## DATA EXCERPTS
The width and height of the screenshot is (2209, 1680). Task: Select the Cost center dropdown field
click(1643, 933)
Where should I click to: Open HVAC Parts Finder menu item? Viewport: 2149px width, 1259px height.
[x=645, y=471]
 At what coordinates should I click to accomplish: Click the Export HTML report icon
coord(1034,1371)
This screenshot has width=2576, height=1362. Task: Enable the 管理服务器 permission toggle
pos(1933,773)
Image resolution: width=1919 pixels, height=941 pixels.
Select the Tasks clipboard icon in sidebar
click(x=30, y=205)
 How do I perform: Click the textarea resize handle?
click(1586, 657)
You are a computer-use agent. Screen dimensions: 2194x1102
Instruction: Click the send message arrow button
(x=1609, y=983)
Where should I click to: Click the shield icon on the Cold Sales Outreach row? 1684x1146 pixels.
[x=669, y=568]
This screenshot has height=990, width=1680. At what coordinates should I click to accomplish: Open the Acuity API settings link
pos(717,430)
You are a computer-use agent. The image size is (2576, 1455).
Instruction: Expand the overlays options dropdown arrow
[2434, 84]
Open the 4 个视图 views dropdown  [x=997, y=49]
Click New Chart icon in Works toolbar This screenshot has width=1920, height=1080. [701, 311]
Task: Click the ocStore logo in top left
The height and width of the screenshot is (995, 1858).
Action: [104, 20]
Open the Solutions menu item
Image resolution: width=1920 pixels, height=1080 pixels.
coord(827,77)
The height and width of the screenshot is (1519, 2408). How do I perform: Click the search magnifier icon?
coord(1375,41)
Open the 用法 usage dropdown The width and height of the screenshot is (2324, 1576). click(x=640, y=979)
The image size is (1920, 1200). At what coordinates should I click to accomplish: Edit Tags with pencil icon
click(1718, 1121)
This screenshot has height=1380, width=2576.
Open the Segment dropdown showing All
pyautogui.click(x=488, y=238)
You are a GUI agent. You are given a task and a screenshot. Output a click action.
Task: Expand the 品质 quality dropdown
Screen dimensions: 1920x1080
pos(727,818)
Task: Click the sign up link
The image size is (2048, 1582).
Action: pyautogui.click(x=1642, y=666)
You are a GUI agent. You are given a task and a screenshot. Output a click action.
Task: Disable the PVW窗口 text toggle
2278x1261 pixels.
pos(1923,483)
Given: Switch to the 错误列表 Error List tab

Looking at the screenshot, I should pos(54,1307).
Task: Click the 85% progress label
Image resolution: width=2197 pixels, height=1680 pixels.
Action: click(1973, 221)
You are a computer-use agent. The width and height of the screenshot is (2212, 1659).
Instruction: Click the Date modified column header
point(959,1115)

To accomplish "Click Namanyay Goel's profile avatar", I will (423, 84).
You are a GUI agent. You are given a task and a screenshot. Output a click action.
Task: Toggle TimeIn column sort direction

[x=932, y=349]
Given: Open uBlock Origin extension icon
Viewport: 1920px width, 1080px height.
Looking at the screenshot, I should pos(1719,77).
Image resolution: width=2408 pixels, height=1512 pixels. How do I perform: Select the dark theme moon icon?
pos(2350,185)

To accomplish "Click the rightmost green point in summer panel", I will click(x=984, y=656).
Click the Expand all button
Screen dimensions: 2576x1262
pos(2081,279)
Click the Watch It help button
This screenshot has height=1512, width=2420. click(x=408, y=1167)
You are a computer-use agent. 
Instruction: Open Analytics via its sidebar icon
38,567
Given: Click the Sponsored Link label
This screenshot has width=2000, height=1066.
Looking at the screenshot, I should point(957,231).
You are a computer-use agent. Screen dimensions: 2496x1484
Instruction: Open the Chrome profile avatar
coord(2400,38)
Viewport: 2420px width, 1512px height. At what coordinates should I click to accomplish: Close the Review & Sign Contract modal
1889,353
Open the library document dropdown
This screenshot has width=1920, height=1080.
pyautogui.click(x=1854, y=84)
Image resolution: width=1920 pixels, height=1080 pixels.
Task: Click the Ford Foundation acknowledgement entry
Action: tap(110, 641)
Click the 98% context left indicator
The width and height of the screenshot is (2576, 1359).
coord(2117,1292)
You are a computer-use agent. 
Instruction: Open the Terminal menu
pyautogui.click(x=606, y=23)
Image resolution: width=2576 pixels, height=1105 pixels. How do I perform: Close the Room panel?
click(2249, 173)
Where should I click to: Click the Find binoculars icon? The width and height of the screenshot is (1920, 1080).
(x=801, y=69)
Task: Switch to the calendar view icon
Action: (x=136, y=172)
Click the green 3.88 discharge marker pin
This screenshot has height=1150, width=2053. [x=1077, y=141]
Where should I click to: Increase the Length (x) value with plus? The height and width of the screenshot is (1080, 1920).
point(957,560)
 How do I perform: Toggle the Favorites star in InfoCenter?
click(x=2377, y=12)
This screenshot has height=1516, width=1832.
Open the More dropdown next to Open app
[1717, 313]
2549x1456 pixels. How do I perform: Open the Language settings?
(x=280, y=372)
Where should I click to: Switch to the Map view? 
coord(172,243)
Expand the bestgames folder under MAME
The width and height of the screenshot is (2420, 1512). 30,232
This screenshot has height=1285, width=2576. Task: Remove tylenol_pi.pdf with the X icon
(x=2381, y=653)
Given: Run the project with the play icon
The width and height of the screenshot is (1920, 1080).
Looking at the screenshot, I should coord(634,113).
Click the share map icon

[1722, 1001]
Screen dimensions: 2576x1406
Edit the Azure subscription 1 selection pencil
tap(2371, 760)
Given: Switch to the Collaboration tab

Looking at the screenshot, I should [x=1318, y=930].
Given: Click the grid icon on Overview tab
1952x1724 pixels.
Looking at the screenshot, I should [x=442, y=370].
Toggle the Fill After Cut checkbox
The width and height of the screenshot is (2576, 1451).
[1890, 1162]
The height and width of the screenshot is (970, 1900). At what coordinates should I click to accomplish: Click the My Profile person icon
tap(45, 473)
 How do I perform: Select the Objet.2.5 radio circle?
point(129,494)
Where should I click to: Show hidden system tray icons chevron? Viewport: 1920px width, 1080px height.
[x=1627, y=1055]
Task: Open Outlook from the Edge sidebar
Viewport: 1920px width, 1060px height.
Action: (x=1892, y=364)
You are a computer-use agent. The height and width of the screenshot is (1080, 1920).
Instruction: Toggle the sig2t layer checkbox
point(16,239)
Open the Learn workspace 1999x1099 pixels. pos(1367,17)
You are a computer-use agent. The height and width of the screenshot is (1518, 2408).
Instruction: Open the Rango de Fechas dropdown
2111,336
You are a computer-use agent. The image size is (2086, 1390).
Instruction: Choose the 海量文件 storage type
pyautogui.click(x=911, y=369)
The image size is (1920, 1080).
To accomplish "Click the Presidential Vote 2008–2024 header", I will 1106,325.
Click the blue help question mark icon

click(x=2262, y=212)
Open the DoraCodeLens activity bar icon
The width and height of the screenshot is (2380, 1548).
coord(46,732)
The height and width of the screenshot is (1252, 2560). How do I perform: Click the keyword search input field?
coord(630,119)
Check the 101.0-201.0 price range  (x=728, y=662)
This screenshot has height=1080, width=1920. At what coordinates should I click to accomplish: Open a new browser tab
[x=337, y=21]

## TASK TO CARRY OUT
Copy exactly, and only, the lines from the one containing "Open the DoraCodeLens activity bar icon" through the last line of the listing.

## SOLUTION
Open the DoraCodeLens activity bar icon
The width and height of the screenshot is (2380, 1548).
coord(46,732)
The height and width of the screenshot is (1252, 2560). How do I perform: Click the keyword search input field?
coord(630,119)
Check the 101.0-201.0 price range  (x=728, y=662)
This screenshot has height=1080, width=1920. At what coordinates should I click to accomplish: Open a new browser tab
[x=337, y=21]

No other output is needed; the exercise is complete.